Protection Domain Based DR


Badge +2

Hi, I am having two physical sites with on-prem nutanix cluster. I am trying to config async dr from primary to secondary site every one hour. So the snapshot will trigger every one hour and replicate to the secondary site. I read in the portal , the first replica is a full copy and the subsequent are incremental. My question here is , once my first replica, which is a full copy of my data was completed to the secondary site and certain period of time, my first replica will expire and deleted based on my retention configuration. In that case, how can I restore my full data with the help of incremental snapshot from the remote site?

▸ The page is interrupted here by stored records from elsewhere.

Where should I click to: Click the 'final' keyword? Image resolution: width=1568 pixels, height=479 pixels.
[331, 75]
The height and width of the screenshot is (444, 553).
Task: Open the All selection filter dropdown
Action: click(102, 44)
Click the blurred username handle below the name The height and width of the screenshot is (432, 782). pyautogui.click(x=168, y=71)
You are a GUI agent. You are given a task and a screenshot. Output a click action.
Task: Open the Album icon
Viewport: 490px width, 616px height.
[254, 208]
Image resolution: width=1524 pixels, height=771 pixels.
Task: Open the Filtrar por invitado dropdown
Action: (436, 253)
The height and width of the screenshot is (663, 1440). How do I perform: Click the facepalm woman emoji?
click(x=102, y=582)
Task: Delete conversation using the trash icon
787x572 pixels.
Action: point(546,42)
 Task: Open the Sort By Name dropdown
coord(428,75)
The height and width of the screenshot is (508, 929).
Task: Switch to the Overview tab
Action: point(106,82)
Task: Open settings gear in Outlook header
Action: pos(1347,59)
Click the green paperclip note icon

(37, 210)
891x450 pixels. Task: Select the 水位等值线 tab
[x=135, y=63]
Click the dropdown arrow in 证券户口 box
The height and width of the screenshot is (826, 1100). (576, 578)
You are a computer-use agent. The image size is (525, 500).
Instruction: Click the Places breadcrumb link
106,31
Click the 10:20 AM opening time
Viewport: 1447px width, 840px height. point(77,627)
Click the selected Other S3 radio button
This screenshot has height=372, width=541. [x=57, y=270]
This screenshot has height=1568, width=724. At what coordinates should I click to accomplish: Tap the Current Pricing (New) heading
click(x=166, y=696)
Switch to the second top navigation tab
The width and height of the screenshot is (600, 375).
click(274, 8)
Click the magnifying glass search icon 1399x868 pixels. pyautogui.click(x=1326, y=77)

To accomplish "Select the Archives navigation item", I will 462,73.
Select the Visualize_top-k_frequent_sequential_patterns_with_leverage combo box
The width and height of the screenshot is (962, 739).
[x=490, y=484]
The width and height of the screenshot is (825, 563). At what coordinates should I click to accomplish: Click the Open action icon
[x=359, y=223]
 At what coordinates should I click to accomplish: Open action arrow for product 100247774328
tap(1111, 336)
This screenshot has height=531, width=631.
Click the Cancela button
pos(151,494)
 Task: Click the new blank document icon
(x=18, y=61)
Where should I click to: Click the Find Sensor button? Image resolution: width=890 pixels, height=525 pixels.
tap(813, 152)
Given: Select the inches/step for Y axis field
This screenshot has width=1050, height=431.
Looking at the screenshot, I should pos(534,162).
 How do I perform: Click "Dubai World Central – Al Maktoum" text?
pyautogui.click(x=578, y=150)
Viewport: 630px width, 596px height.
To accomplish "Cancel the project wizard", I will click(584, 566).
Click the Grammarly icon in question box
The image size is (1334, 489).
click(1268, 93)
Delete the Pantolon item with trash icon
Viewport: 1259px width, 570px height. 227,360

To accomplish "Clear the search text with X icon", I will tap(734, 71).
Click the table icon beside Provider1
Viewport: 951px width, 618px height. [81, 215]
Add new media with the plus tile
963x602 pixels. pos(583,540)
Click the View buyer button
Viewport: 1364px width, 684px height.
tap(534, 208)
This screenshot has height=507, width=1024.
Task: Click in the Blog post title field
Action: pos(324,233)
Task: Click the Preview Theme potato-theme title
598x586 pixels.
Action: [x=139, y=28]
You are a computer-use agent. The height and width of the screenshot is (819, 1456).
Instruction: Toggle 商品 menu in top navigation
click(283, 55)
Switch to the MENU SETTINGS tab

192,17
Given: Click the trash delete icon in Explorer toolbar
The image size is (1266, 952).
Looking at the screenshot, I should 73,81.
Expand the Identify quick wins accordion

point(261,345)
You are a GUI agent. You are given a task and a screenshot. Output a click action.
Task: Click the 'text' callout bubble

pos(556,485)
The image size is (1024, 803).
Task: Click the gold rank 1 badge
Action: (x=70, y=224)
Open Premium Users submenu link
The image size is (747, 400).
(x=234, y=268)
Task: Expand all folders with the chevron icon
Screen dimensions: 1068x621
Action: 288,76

This topic has been closed for comments

32 replies

Userlevel 3
Badge +6

Hi,

you will always have one or more fully restorable snapshots at your secondary site. This needs a full copy for the first sync, while during subsequent syncs, only a delta is copied over. The snapshots are not incremental like incremental backups that need to keep an initial full.

Badge +2

Ok..It means all the snapshots having full data but only the initial snap needs to send full copy of data.  The Subsequent snaps always have all the data but only during data transmission it will transfer only the delta.   How the subsequent snap get sync with initial snap ? how it works in the backend?

Userlevel 3
Badge +5

Hi Jaya,

Let me try to explain, When u first configure the PD and start replication the first sync is all data replicated to secondary site, unless the first sync is not completed the incremental schedules are not initiated.

Once first sync is done and data is in sync, the PD schedule is triggered for any incremental/delta. That will take a snapshot at primary, then that snapshot metadata is send along with the delta to secondary, hence the secondary knows the details when and what the delta is for. 

This is followed as per your configured schedule, now your question about retention. when you say maintain 3 snapshots, then when the 4th snapshot is replicated successfully the  last snapshot is deleted, like FIFO, when we say snapshot is deleted means the data of the snapshot is merged with the actual data. The snapshot is basically point in time of chain of chances in data.

The following link might help u understand more.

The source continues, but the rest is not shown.